=== ENTRIES SHOWN ===

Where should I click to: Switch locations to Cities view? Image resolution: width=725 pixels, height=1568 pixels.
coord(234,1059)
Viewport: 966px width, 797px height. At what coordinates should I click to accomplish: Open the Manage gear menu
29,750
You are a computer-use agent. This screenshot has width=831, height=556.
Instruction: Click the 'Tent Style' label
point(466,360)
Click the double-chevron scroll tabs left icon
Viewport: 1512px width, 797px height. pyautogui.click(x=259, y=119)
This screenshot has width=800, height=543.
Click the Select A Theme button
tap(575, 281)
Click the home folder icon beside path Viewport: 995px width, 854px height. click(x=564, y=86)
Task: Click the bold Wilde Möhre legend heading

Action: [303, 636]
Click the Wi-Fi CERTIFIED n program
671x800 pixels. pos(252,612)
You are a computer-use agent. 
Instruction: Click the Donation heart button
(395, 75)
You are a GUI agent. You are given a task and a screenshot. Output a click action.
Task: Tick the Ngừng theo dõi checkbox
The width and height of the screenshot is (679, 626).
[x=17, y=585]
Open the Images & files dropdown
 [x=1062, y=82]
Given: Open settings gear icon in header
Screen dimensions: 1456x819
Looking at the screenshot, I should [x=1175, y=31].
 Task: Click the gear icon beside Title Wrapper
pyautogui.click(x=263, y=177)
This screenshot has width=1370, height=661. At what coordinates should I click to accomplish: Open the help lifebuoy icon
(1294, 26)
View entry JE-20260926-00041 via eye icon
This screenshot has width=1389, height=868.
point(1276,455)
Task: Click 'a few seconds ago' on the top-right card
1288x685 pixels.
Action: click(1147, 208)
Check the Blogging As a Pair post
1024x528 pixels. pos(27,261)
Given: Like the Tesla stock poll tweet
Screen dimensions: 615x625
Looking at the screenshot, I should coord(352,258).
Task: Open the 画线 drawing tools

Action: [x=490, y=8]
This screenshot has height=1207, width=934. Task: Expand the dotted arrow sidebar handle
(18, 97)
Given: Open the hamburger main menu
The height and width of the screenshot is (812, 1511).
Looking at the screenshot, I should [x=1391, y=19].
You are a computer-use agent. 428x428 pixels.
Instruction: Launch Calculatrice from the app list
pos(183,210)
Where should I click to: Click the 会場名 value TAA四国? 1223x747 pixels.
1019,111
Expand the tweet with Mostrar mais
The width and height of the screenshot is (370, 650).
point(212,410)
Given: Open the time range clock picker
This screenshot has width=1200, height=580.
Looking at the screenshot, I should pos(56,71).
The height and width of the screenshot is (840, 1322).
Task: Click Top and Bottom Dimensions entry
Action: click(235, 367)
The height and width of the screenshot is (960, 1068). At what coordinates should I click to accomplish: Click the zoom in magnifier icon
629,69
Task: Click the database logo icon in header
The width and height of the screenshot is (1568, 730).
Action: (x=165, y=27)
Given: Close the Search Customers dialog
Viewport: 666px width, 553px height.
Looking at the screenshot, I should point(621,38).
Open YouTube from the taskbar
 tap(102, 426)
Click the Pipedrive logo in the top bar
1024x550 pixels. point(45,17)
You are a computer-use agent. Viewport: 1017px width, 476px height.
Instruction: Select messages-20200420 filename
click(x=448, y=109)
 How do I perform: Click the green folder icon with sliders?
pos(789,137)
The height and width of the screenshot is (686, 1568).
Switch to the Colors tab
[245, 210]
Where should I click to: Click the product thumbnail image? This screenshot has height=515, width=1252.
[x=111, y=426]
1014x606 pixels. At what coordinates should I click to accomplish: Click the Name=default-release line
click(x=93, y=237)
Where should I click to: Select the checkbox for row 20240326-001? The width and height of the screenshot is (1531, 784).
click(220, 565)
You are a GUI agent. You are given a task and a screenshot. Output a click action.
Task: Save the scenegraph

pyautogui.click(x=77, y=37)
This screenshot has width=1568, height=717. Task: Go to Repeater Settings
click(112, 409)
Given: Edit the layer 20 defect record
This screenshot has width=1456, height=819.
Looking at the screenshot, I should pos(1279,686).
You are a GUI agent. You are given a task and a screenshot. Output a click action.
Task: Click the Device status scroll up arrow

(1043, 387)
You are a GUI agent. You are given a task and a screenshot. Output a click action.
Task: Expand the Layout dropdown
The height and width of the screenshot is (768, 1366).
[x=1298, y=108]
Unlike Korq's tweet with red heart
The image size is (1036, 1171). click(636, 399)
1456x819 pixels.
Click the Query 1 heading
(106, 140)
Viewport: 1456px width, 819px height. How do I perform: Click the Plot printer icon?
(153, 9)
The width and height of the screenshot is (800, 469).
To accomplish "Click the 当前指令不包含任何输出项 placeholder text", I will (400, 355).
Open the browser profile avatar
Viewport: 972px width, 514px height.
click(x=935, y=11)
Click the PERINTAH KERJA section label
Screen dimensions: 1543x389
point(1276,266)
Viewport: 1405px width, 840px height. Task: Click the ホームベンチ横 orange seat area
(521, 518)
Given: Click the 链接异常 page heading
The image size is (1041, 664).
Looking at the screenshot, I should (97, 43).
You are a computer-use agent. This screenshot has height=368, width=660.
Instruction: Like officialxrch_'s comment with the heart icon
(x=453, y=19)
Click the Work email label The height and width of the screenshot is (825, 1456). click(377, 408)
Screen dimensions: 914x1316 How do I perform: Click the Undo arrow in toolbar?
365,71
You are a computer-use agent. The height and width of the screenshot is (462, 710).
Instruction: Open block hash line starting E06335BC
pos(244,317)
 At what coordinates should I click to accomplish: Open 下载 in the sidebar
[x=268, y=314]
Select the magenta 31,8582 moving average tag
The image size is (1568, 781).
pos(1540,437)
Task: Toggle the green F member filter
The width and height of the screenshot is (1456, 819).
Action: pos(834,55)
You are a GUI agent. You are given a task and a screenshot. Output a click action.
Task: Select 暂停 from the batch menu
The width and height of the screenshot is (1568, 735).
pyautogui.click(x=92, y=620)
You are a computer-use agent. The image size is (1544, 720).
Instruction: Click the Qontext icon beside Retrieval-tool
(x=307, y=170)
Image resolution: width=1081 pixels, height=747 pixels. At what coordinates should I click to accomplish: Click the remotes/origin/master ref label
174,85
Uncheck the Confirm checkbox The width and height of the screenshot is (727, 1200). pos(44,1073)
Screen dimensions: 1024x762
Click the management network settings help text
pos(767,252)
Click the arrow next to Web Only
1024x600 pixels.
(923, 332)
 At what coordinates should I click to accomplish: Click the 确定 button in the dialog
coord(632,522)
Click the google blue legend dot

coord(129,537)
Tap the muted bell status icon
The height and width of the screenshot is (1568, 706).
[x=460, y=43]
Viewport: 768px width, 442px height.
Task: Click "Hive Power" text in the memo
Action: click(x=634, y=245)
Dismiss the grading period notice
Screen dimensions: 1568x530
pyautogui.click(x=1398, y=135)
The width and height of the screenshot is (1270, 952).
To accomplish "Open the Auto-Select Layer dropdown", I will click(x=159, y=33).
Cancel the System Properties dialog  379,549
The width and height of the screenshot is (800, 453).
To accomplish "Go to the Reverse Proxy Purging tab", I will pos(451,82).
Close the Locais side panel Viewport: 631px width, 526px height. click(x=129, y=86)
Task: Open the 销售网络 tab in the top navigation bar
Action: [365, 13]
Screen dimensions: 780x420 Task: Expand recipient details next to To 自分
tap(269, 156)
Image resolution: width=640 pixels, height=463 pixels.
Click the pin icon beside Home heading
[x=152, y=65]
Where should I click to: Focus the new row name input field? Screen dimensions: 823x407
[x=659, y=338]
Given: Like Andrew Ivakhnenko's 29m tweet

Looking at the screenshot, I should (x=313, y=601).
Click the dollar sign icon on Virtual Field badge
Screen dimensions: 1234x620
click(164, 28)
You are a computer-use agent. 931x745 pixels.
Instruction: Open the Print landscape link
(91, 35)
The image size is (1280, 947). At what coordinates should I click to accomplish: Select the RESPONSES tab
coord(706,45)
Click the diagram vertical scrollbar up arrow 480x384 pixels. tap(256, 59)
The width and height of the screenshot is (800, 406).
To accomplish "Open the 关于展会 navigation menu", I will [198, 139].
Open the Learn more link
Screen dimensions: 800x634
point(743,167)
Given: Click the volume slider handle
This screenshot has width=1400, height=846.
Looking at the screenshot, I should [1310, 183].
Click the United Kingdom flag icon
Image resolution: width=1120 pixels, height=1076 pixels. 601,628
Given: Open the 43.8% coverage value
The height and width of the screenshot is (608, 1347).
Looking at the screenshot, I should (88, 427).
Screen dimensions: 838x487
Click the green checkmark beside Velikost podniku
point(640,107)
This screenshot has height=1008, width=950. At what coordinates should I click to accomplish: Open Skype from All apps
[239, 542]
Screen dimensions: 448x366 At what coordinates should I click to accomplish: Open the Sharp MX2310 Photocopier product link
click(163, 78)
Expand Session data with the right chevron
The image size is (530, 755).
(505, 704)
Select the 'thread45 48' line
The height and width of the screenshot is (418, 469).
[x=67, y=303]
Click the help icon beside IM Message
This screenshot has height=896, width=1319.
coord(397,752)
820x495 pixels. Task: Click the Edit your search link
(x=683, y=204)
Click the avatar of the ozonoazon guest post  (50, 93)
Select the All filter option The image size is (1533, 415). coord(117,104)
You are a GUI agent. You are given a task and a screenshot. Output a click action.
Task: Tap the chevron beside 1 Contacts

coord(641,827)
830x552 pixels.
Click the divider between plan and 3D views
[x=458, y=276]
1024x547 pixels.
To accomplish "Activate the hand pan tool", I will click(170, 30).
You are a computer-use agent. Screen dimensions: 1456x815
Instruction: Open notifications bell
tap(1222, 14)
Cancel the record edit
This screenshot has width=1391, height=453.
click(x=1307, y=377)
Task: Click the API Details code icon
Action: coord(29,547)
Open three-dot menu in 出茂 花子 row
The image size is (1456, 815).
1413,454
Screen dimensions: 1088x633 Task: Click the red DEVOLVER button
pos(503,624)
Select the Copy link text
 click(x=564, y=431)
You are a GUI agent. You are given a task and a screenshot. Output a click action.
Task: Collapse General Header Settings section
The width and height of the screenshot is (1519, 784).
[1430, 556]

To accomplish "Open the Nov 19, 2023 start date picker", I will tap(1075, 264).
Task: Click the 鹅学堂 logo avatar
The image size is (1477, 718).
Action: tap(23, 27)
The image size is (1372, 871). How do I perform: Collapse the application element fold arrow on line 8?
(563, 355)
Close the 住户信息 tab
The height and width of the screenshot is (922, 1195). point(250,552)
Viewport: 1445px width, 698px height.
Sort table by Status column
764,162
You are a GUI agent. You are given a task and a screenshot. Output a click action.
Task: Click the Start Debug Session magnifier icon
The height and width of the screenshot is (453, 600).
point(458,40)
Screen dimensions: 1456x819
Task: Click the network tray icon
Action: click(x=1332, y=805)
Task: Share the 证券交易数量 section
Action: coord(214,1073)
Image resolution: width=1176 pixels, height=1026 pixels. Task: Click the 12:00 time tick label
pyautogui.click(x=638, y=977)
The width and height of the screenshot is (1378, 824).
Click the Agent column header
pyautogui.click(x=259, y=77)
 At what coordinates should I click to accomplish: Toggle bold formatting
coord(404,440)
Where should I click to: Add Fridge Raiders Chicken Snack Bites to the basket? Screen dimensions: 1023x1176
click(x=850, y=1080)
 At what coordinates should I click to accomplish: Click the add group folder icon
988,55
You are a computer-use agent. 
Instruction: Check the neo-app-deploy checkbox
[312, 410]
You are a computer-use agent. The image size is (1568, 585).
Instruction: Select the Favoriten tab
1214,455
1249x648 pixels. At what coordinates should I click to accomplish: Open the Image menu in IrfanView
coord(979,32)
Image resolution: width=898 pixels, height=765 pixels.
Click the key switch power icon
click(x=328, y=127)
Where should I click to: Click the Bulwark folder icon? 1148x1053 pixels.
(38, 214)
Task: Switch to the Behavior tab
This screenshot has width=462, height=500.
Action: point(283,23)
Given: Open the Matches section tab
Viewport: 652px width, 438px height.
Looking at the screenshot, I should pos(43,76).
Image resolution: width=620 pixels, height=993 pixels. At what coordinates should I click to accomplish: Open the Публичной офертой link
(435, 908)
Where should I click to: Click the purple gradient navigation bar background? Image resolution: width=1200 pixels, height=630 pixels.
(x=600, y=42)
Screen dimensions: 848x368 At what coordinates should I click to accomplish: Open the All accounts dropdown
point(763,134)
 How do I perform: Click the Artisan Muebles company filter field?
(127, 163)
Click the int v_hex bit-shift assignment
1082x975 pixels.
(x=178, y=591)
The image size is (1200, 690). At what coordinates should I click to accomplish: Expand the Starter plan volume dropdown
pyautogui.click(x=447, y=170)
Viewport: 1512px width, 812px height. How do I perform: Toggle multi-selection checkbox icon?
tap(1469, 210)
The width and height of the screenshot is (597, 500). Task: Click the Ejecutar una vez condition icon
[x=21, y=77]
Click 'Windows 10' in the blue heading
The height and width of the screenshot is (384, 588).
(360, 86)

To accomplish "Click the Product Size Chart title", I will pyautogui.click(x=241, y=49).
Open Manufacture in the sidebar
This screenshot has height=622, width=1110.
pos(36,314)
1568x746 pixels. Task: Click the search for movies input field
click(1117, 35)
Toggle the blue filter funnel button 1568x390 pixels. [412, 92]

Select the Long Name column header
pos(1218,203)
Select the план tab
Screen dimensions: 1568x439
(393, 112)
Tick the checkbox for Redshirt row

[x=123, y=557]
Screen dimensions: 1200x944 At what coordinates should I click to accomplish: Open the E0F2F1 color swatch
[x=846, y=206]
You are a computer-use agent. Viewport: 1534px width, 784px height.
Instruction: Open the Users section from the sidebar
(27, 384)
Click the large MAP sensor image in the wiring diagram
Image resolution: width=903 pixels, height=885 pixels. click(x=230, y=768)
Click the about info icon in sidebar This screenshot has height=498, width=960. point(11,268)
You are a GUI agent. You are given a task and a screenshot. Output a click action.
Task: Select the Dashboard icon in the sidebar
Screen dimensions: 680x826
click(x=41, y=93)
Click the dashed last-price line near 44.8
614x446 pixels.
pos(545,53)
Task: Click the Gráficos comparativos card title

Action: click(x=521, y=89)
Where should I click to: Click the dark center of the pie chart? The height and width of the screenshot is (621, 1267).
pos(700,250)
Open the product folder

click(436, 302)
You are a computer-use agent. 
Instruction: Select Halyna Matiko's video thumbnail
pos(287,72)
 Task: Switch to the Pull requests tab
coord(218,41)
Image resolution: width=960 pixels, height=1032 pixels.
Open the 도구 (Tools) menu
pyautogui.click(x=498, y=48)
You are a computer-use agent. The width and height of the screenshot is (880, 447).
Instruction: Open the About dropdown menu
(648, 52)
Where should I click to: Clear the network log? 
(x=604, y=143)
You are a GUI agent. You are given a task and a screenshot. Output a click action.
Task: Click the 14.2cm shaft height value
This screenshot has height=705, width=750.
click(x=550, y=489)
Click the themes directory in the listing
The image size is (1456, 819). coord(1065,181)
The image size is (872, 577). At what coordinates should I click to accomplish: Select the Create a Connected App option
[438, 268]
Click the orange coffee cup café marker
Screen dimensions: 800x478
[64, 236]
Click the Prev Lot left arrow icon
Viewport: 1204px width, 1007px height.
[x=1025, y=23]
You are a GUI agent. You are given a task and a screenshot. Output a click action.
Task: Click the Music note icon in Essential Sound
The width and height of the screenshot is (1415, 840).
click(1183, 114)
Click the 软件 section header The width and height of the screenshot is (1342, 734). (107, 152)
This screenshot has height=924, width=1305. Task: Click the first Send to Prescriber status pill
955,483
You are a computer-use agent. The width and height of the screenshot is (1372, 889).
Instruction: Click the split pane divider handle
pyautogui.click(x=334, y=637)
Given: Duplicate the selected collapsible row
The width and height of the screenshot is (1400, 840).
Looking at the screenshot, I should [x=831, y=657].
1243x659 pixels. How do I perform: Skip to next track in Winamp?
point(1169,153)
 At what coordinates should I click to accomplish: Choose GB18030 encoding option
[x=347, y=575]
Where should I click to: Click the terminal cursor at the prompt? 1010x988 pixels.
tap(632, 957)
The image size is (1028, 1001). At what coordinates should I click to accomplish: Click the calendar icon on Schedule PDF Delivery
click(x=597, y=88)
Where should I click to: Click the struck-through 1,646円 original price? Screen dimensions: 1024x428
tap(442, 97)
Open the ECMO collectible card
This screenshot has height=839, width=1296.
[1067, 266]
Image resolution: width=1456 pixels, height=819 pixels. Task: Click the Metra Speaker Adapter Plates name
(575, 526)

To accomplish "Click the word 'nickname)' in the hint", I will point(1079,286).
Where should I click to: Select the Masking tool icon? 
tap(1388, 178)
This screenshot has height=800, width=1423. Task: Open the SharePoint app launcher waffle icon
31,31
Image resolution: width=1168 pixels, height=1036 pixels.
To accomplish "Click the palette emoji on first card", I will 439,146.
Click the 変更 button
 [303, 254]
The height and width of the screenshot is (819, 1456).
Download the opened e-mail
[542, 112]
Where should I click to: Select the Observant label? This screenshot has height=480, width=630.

===

● **WHAT YOU SHOULD DO**
Rewrite only the lines from the line with "Open the Learn more link" to the line with "point(640,107)", replacing "Screen dimensions" with "Screen size" and leaving everything else unchanged.

● **TASK OUTPUT**
Open the Learn more link
Screen size: 800x634
point(743,167)
Given: Click the volume slider handle
This screenshot has width=1400, height=846.
Looking at the screenshot, I should [1310, 183].
Click the United Kingdom flag icon
Image resolution: width=1120 pixels, height=1076 pixels. 601,628
Given: Open the 43.8% coverage value
The height and width of the screenshot is (608, 1347).
Looking at the screenshot, I should (88, 427).
Screen size: 838x487
Click the green checkmark beside Velikost podniku
point(640,107)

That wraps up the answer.